- [Tasks for this exercise]
[1] Translate this sentence from the article on the film Rolling into Spanish: "The result, Rolling, is a real eye-opener, as Berland herself discovered."
[2] Answer these questions from the article on the film Rolling:
(a) In what year did Berland wonder whether caregivers understood their patients well enough to center care around them?
(b) How long does Galen Buckwalter wait in the exam room before the doctor comes in?
(c) For how long must Vicki Elman live at the nursing home while her wheelchair is being fixed?

- [Document text]
◇ ◇ ◇ ◇
What I Wish I'd Known About Life in a Wheelchair, From Doctor and Filmmaker Gretchen Berland
In 2001, the doctor in Gretchen Berland wondered if physicians, nurses, professional caregivers, and others in the new era of "patient-centered care" really have a good enough grasp on their patients' lives and perspectives to center care around them. The filmmaker in Berland decided the best way to find out was to give video cameras to three volunteers -- in this case, people who used wheelchairs -- to record their daily interactions from their perspective. The result, Rolling, is a real eye-opener, as Berland herself discovered.
"I found out that there are a lot of small things that can end up having a huge impact on someone -- such as how well you listen to them, or whether or not you sit down when you talk to them," says Berland. "People think those things are soft and subjective, but if you sit down, a person may be more inclined to tell you something."
A viewer spends enough time with one of the filmmakers, Galen Buckwalter, to see that his overworked shoulders are in deep pain and it takes substantial effort for him just to get ready and drive to his doctor's appointment. After he waits 40 minutes in the exam room, the doctor comes in for a brief, superficial conversation that leads nowhere. He stands the whole time, literally looking down on Buckwalter, who has no way to hoist himself onto the exam table.
"If doctors really think about what it takes for someone even to get to your clinic or how long they waited, they might do things differently," Berland says. "For the most part, we see people in 15-minute increments in a very sterile environment. We don't live in a system that really allows us to think about what their lives are like."
Two scenes with Vicki Elman (shown above), who raised a daughter as a single parent with multiple sclerosis, are particularly wrenching, and revelatory for caregivers. In one, at a nursing home where Elman must live for four weeks while her wheelchair is being fixed, an attendant refuses her request to take her to the bathroom, telling her to do "number two" in her diaper. When Elman says that's not easy to do, the woman replies, "It's not easy to put you there, then put you back." (After this incident, nursing home staff took away Elman's camera.)
◇ ◇ ◇ ◇
- [Excerpted data]

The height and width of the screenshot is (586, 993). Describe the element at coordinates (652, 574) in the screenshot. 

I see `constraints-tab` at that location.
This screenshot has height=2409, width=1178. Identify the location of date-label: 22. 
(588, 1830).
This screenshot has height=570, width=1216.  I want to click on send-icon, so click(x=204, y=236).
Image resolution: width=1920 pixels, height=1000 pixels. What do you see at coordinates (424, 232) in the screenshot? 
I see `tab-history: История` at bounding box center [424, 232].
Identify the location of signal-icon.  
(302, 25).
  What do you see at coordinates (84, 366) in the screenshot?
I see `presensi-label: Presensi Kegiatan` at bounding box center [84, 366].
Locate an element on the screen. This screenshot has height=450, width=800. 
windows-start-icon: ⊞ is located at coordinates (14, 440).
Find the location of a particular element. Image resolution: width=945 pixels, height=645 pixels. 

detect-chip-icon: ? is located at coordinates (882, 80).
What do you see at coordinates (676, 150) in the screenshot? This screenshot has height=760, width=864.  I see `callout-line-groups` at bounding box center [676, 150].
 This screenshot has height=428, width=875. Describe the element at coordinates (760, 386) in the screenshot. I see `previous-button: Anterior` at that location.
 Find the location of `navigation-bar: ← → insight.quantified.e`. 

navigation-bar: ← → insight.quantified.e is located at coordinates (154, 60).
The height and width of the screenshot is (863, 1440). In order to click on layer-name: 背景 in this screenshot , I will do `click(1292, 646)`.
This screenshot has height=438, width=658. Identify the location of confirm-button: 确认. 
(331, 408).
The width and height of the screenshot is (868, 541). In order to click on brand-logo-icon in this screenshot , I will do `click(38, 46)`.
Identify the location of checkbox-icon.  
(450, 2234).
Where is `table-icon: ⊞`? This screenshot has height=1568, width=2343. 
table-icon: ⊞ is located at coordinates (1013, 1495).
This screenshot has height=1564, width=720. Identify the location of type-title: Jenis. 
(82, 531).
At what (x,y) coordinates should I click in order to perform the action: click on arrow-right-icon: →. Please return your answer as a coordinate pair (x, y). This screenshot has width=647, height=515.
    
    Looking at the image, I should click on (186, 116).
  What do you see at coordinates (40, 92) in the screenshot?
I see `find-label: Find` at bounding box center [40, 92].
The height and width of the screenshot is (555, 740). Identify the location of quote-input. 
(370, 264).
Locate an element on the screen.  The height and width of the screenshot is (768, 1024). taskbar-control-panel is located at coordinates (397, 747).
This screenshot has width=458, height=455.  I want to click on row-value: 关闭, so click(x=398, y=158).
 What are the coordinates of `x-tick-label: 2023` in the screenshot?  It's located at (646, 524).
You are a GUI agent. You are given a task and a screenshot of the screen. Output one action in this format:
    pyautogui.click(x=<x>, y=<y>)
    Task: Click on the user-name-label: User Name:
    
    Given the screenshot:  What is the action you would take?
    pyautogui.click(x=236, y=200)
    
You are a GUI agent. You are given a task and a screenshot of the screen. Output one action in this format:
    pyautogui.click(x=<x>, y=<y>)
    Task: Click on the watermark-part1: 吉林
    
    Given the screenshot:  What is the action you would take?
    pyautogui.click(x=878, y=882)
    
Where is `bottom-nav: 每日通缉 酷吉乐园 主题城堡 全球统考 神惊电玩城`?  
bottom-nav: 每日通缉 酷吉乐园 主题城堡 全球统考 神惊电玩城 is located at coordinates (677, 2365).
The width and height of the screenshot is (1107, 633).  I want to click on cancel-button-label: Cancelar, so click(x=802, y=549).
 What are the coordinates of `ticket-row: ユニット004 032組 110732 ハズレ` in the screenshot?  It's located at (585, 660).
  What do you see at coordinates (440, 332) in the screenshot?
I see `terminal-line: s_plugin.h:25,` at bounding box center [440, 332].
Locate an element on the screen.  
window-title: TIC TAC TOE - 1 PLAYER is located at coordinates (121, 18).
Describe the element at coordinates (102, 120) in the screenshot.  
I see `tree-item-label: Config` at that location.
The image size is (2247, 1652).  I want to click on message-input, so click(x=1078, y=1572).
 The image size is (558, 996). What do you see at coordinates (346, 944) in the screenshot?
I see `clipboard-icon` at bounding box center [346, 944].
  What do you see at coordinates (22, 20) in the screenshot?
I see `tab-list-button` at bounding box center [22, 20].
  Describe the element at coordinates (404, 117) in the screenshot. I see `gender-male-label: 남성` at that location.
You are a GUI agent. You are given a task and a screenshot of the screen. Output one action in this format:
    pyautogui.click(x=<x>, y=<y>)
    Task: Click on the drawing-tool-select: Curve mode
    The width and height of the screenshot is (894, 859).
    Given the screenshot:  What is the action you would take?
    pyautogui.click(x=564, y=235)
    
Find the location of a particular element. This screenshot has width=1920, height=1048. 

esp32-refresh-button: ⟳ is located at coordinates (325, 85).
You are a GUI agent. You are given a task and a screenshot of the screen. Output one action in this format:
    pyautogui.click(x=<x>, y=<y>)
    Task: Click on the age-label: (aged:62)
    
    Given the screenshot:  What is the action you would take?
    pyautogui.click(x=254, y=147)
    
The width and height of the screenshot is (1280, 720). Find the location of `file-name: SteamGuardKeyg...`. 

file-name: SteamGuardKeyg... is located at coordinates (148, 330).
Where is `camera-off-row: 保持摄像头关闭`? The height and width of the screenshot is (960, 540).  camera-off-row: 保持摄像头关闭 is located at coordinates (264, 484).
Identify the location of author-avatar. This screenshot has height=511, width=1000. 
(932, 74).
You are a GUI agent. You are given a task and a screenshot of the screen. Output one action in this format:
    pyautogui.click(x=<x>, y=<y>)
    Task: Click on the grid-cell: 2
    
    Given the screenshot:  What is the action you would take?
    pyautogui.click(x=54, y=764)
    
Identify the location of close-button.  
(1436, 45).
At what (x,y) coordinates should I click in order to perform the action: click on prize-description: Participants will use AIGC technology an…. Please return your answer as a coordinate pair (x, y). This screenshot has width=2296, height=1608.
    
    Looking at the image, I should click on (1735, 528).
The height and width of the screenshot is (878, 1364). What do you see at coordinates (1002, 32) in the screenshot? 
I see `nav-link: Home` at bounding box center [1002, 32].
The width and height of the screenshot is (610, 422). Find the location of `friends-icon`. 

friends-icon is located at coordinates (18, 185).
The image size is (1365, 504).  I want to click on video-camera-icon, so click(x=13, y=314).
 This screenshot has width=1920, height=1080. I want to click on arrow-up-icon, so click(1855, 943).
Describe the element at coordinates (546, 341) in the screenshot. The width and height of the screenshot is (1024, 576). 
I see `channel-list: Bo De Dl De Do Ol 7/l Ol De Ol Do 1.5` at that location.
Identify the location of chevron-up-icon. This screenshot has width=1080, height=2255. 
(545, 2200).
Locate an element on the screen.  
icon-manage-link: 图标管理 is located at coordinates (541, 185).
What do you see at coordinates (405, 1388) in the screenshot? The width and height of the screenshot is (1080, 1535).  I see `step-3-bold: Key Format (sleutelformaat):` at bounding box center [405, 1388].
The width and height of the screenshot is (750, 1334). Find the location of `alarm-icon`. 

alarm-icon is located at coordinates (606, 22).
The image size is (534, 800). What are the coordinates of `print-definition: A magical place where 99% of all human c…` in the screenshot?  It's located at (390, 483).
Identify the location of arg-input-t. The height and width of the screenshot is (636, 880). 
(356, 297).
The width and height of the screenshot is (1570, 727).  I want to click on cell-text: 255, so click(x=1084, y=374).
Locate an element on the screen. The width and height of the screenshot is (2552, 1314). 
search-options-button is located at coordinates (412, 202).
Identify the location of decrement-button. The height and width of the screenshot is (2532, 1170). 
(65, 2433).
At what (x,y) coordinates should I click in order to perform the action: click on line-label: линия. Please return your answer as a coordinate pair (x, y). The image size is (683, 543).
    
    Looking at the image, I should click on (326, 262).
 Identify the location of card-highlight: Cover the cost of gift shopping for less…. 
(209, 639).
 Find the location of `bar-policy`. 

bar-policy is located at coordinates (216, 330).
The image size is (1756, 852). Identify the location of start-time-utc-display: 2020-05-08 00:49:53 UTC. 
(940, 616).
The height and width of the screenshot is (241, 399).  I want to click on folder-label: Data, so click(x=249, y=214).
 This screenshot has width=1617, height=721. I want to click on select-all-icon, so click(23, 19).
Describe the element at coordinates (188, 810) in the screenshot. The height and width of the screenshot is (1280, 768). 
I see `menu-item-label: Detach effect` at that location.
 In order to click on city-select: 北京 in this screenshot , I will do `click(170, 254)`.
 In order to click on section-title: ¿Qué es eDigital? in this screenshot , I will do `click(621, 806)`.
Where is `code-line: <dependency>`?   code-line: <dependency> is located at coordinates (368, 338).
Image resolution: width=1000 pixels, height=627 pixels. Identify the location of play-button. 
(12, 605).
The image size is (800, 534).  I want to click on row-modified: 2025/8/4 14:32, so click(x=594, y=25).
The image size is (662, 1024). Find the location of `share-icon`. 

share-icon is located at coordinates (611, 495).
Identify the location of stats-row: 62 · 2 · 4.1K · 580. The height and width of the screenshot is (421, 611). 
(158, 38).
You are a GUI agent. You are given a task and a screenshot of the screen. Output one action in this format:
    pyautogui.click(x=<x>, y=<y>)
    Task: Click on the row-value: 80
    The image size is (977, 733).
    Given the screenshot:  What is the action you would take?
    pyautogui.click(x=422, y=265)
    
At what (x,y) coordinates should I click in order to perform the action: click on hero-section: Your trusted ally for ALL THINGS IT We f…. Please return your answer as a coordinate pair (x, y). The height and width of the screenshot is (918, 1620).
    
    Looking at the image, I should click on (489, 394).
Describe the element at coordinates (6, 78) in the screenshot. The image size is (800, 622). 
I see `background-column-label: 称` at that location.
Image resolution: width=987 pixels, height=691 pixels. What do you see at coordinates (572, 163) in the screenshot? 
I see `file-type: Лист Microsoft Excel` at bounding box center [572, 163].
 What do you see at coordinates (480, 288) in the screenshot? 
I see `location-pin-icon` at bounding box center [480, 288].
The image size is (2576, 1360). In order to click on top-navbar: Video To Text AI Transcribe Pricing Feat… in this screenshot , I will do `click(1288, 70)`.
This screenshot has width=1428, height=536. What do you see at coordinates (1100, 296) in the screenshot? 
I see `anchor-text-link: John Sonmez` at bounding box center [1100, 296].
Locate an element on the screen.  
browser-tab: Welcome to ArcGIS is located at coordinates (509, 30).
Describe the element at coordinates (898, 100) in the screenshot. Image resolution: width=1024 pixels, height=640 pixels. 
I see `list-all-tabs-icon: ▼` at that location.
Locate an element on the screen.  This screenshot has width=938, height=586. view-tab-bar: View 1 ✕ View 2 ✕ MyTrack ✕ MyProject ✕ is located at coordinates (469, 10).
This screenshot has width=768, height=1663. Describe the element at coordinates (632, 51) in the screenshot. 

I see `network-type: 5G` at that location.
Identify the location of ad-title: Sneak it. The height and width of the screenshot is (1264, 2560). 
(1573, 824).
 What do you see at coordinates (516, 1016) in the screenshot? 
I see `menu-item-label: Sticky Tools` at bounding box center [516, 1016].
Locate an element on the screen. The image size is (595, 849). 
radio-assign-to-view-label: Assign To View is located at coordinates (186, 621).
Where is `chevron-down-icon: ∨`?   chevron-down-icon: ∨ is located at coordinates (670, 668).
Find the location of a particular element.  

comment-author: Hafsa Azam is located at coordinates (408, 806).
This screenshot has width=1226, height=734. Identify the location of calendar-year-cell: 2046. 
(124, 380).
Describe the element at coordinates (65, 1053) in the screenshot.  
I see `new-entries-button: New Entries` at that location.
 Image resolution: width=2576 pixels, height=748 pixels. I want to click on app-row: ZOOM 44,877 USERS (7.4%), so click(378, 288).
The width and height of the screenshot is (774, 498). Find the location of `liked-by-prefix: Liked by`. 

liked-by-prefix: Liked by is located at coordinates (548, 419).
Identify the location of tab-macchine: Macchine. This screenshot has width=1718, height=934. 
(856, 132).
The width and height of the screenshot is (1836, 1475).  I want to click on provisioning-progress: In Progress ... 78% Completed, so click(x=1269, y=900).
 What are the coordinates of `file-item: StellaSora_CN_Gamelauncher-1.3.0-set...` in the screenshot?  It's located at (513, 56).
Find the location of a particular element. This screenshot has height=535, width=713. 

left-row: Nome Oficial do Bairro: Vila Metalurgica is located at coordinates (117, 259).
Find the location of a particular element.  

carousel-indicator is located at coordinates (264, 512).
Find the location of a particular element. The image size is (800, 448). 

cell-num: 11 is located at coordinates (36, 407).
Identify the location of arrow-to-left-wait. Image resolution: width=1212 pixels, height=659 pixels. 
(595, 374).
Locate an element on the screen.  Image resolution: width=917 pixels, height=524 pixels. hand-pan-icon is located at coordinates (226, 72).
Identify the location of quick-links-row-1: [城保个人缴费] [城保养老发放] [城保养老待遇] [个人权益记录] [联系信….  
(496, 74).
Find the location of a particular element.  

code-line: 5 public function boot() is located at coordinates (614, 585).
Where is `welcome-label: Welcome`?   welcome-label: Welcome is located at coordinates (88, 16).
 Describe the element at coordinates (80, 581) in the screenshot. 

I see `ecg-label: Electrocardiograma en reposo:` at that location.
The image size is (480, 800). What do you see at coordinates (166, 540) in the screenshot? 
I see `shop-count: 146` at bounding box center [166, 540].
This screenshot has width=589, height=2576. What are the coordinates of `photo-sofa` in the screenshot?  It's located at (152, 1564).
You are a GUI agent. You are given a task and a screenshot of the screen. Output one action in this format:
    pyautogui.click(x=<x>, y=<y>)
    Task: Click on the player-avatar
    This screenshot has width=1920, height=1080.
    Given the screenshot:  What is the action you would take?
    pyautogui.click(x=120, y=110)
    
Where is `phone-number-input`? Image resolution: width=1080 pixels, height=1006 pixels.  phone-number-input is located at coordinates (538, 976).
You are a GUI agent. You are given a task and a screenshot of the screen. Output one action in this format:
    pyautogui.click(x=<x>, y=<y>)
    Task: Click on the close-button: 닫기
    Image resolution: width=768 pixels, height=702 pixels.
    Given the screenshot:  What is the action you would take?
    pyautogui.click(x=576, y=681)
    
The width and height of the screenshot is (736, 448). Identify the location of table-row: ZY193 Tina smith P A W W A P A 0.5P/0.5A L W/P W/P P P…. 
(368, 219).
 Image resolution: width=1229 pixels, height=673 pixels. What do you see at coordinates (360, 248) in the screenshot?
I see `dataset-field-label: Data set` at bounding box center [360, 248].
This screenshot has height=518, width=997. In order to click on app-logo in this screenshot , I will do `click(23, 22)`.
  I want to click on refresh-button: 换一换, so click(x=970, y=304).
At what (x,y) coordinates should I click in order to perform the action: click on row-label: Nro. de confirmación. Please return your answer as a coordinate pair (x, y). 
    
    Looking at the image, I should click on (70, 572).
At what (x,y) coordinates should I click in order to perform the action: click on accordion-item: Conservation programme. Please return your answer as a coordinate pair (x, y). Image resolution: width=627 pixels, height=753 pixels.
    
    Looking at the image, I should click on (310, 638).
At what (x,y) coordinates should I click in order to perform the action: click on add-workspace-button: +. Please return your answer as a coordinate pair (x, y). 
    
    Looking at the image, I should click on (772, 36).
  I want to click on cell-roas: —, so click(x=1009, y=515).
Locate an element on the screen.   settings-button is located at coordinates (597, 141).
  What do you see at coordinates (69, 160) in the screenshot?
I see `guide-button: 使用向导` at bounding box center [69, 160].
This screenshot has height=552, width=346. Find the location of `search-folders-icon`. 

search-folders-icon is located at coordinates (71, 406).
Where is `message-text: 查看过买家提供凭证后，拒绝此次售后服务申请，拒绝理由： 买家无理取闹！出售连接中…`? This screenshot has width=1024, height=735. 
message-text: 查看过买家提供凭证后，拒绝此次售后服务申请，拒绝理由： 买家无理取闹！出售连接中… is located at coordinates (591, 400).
◇ ◇ ◇ ◇
- [Solutions below]
[1] El resultado, Rolling, es una verdadera revelación, como descubrió la propia Berland.

[2]
(a) 2001
(b) 40 minutes
(c) Four weeks